Work to be completed
Show every line of the records below that contains the word "size".

▬▬▬

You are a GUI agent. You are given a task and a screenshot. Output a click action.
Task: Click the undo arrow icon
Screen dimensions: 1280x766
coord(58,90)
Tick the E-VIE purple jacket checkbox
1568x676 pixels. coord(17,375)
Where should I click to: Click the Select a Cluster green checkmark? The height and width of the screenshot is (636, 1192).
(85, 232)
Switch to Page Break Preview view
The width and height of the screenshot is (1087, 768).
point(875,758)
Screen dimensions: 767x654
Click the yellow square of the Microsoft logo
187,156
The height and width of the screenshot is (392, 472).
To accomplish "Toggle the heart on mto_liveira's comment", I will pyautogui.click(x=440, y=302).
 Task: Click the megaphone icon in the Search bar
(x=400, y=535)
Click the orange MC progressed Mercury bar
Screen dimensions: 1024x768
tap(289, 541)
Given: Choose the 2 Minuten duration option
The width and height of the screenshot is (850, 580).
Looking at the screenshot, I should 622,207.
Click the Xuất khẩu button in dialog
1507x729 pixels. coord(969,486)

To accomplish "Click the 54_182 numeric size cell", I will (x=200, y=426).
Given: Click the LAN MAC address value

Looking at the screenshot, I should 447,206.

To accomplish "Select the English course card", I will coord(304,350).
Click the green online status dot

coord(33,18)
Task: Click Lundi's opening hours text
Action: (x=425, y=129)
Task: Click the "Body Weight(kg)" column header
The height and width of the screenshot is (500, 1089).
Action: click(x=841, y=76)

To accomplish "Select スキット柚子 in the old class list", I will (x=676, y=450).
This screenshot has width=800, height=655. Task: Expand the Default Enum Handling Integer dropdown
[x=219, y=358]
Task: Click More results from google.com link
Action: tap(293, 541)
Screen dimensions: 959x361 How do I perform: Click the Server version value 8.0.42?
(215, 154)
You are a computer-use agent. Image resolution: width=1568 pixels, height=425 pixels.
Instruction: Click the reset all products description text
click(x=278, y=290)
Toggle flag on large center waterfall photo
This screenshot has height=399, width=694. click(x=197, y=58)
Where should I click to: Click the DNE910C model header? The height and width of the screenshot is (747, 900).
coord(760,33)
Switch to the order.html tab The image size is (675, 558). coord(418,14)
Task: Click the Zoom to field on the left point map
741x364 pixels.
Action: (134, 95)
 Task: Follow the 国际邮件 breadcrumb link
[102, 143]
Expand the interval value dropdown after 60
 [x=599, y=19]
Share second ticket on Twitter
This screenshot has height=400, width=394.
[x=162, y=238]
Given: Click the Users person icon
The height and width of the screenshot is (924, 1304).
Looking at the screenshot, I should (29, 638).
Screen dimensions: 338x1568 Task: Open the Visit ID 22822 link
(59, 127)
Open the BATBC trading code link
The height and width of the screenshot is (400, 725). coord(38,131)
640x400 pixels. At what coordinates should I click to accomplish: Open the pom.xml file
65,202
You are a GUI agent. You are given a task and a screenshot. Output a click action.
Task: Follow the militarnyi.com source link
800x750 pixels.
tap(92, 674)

▬▬▬

Solution for this problem
To accomplish "Click the 54_182 numeric size cell", I will (x=200, y=426).
Switch to the order.html tab The image size is (675, 558). coord(418,14)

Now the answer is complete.